# [Your task]
In the entries that follow, the line with "The image size is (1568, 689)." opens the range and the line with "Given: Click the Clear Cache refresh icon" closes it; repeat that range exactly, both lines included.

# [Data for processing]

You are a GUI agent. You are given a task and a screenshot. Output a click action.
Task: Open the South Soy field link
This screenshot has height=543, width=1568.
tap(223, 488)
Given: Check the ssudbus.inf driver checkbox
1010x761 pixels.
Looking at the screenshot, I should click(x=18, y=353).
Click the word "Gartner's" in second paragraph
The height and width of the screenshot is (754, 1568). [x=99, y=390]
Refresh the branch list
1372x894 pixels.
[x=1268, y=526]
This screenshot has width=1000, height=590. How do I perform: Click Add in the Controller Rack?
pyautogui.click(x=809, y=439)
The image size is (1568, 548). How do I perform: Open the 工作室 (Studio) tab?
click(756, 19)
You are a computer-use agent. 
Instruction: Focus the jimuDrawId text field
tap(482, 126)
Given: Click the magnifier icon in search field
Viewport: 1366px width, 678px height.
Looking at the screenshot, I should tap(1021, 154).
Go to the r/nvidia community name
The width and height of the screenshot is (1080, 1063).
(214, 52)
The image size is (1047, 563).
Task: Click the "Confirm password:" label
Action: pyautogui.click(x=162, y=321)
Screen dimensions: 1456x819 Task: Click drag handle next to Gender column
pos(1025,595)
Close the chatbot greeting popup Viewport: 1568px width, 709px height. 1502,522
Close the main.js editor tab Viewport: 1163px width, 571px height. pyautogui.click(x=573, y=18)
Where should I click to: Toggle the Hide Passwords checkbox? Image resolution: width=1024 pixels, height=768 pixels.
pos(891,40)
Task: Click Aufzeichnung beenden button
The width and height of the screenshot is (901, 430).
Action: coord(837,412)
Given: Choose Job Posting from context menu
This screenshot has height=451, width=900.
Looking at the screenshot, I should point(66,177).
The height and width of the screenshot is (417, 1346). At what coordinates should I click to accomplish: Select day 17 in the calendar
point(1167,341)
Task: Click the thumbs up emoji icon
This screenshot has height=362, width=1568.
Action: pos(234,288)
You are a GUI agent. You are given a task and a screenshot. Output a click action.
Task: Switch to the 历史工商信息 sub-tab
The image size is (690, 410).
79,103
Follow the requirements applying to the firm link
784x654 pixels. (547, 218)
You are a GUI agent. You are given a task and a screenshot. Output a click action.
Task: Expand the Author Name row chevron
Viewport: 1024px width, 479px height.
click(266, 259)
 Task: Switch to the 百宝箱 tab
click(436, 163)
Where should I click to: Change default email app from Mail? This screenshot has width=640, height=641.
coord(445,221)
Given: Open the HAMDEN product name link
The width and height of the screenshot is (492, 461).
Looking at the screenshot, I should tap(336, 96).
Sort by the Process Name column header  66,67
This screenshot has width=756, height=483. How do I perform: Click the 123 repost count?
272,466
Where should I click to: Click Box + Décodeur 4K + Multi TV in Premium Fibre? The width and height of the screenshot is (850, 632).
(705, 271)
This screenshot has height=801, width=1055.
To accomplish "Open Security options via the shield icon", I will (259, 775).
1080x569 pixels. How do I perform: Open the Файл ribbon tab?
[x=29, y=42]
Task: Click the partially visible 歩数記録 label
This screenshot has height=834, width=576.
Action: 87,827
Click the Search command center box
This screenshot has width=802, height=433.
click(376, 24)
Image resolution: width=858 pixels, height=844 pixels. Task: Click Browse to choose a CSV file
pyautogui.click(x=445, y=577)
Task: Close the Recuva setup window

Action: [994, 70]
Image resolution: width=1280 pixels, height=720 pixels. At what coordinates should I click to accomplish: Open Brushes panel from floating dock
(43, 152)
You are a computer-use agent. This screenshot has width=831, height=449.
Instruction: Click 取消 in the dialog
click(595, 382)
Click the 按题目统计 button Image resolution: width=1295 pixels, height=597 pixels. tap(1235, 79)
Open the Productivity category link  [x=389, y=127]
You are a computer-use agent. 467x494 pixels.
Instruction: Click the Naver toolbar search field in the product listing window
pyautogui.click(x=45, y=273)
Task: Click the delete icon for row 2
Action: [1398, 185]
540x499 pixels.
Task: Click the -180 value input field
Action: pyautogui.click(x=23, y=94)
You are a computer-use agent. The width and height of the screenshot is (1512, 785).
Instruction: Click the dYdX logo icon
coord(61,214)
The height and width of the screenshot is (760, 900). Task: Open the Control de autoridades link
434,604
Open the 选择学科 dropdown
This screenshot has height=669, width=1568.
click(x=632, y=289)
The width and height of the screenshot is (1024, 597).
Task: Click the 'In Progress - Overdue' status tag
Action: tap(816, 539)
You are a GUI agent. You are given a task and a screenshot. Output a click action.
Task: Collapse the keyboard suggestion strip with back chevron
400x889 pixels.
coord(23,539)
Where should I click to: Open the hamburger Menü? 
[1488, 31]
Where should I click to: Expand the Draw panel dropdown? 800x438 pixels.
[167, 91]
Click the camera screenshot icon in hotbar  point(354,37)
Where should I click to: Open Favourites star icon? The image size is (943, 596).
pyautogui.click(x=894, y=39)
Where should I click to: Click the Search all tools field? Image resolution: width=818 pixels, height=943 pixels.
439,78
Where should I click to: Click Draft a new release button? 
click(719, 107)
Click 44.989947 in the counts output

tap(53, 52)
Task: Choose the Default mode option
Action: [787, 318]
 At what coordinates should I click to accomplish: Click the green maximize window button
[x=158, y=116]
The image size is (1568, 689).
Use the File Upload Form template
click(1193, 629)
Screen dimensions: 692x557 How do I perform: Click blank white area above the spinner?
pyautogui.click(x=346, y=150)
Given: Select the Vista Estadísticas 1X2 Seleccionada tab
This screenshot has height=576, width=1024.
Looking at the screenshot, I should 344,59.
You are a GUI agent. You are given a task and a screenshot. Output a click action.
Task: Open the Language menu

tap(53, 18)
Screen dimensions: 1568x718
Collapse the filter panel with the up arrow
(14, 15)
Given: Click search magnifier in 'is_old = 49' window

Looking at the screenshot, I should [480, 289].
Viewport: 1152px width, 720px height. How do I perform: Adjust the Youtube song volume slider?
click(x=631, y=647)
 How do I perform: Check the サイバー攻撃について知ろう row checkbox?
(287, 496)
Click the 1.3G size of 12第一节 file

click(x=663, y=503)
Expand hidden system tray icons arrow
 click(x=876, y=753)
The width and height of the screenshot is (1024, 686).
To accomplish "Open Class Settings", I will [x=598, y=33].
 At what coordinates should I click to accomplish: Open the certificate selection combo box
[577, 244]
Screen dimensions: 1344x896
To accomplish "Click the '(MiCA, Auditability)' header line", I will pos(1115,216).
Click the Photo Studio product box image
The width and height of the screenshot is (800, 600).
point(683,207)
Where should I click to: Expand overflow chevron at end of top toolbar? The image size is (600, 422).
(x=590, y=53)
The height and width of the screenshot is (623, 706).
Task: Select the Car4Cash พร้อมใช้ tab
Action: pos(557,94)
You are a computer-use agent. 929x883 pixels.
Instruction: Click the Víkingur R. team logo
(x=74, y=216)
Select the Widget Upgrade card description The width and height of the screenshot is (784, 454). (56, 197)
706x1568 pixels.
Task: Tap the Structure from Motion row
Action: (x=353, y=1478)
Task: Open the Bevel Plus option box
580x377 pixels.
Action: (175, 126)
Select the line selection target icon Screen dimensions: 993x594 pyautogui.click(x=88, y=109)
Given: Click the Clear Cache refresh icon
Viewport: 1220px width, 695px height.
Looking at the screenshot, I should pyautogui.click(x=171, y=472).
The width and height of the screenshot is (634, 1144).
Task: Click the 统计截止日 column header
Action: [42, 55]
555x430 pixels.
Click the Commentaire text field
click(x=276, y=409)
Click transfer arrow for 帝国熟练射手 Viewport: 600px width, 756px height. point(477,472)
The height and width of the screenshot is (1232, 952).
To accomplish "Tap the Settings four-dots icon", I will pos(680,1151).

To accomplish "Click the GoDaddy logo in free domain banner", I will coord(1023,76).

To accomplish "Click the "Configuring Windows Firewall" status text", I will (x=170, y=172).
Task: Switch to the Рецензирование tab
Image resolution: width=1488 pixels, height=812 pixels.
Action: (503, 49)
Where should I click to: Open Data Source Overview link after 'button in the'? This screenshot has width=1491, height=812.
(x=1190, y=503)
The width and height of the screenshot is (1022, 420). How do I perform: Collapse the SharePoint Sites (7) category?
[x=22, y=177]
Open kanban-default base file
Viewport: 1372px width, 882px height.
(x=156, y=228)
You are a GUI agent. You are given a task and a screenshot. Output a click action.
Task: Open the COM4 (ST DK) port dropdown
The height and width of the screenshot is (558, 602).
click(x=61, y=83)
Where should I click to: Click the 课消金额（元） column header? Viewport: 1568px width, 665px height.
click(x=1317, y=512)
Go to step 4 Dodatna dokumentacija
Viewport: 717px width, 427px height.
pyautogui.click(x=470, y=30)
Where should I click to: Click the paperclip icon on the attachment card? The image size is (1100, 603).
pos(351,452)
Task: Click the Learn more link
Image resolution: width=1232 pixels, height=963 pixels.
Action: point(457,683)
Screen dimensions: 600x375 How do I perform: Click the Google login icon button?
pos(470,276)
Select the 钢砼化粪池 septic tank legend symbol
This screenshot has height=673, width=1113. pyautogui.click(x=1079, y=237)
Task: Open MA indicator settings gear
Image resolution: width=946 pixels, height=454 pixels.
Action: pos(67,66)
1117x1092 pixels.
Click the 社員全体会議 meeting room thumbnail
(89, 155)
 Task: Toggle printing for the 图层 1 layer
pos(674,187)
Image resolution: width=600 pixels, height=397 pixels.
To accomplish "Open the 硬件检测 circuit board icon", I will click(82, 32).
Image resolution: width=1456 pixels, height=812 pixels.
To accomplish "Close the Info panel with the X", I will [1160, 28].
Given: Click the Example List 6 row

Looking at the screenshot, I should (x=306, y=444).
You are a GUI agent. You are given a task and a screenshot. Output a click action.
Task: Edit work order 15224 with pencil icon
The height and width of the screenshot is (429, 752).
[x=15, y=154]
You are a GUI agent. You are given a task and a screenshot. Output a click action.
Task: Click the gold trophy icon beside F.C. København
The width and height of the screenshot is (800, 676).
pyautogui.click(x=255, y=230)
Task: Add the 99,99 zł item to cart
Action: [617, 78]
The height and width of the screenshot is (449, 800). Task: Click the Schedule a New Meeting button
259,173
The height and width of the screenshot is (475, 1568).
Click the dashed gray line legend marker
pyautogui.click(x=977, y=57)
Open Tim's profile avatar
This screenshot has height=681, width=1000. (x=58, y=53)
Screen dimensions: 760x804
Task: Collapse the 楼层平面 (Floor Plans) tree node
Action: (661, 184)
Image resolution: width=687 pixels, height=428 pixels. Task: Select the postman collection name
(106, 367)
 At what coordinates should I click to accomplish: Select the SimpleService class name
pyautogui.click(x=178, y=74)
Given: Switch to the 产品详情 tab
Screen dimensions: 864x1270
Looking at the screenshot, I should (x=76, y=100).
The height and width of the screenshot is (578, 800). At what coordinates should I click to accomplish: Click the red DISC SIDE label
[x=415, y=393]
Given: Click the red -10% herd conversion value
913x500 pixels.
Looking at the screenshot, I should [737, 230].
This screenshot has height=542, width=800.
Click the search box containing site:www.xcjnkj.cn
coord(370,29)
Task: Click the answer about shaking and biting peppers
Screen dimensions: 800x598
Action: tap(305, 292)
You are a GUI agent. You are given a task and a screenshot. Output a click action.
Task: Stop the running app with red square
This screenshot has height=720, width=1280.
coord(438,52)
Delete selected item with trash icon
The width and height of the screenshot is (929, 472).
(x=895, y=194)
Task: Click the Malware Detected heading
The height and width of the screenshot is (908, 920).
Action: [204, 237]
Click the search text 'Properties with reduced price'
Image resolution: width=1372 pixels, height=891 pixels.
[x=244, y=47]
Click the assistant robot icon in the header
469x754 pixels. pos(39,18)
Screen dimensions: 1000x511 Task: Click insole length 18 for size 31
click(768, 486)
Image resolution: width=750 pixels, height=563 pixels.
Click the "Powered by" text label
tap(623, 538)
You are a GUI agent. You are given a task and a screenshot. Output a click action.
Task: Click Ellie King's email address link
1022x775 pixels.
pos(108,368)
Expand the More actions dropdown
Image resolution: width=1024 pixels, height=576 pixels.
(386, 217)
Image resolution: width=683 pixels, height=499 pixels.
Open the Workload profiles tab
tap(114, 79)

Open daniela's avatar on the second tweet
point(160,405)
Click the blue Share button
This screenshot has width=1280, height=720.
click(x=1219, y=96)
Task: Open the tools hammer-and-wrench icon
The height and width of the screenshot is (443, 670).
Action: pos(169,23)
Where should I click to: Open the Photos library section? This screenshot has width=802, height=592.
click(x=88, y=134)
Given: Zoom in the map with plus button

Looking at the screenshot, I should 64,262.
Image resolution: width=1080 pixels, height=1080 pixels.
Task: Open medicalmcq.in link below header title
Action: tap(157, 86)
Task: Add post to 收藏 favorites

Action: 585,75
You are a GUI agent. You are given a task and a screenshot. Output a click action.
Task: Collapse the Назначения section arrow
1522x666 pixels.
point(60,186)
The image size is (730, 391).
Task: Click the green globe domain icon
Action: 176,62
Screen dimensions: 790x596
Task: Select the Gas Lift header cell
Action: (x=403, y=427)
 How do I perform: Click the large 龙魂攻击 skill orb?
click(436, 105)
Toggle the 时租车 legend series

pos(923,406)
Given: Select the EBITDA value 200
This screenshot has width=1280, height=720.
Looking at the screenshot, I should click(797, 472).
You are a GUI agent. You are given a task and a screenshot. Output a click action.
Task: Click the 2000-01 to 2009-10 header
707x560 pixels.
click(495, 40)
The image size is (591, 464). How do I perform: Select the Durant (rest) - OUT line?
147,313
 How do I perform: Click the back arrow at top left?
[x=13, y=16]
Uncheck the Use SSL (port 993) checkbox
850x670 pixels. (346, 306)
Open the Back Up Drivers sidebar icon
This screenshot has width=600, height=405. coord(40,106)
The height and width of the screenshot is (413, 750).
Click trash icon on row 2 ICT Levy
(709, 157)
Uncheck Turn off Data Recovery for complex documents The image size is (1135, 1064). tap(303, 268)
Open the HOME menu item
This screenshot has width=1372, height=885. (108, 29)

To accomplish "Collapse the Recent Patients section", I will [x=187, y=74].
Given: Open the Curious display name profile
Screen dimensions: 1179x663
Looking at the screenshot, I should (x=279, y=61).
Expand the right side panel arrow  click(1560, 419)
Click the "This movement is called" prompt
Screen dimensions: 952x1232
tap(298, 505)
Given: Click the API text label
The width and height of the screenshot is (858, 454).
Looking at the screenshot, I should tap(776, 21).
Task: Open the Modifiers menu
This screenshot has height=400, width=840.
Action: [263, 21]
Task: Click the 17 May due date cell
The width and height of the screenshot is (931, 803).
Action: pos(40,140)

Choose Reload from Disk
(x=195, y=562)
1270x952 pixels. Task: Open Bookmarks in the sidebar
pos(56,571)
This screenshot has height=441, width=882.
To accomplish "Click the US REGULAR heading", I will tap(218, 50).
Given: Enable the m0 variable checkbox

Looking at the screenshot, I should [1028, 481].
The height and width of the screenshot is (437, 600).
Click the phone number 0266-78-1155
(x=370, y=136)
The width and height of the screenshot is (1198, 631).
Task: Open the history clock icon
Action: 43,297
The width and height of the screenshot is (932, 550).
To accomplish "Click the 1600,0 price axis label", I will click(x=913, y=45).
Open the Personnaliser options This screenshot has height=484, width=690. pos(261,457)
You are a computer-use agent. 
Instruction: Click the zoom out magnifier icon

# [Task response]
The image size is (1568, 689).
Use the File Upload Form template
click(1193, 629)
Screen dimensions: 692x557 How do I perform: Click blank white area above the spinner?
pyautogui.click(x=346, y=150)
Given: Select the Vista Estadísticas 1X2 Seleccionada tab
This screenshot has height=576, width=1024.
Looking at the screenshot, I should 344,59.
You are a GUI agent. You are given a task and a screenshot. Output a click action.
Task: Open the Language menu

tap(53, 18)
Screen dimensions: 1568x718
Collapse the filter panel with the up arrow
(14, 15)
Given: Click search magnifier in 'is_old = 49' window

Looking at the screenshot, I should [480, 289].
Viewport: 1152px width, 720px height. How do I perform: Adjust the Youtube song volume slider?
click(x=631, y=647)
 How do I perform: Check the サイバー攻撃について知ろう row checkbox?
(287, 496)
Click the 1.3G size of 12第一节 file

click(x=663, y=503)
Expand hidden system tray icons arrow
 click(x=876, y=753)
The width and height of the screenshot is (1024, 686).
To accomplish "Open Class Settings", I will [x=598, y=33].
 At what coordinates should I click to accomplish: Open the certificate selection combo box
[577, 244]
Screen dimensions: 1344x896
To accomplish "Click the '(MiCA, Auditability)' header line", I will pos(1115,216).
Click the Photo Studio product box image
The width and height of the screenshot is (800, 600).
point(683,207)
Where should I click to: Expand overflow chevron at end of top toolbar? The image size is (600, 422).
(x=590, y=53)
The height and width of the screenshot is (623, 706).
Task: Select the Car4Cash พร้อมใช้ tab
Action: pos(557,94)
You are a computer-use agent. 929x883 pixels.
Instruction: Click the Víkingur R. team logo
(x=74, y=216)
Select the Widget Upgrade card description The width and height of the screenshot is (784, 454). (56, 197)
706x1568 pixels.
Task: Tap the Structure from Motion row
Action: (x=353, y=1478)
Task: Open the Bevel Plus option box
580x377 pixels.
Action: (175, 126)
Select the line selection target icon Screen dimensions: 993x594 pyautogui.click(x=88, y=109)
Given: Click the Clear Cache refresh icon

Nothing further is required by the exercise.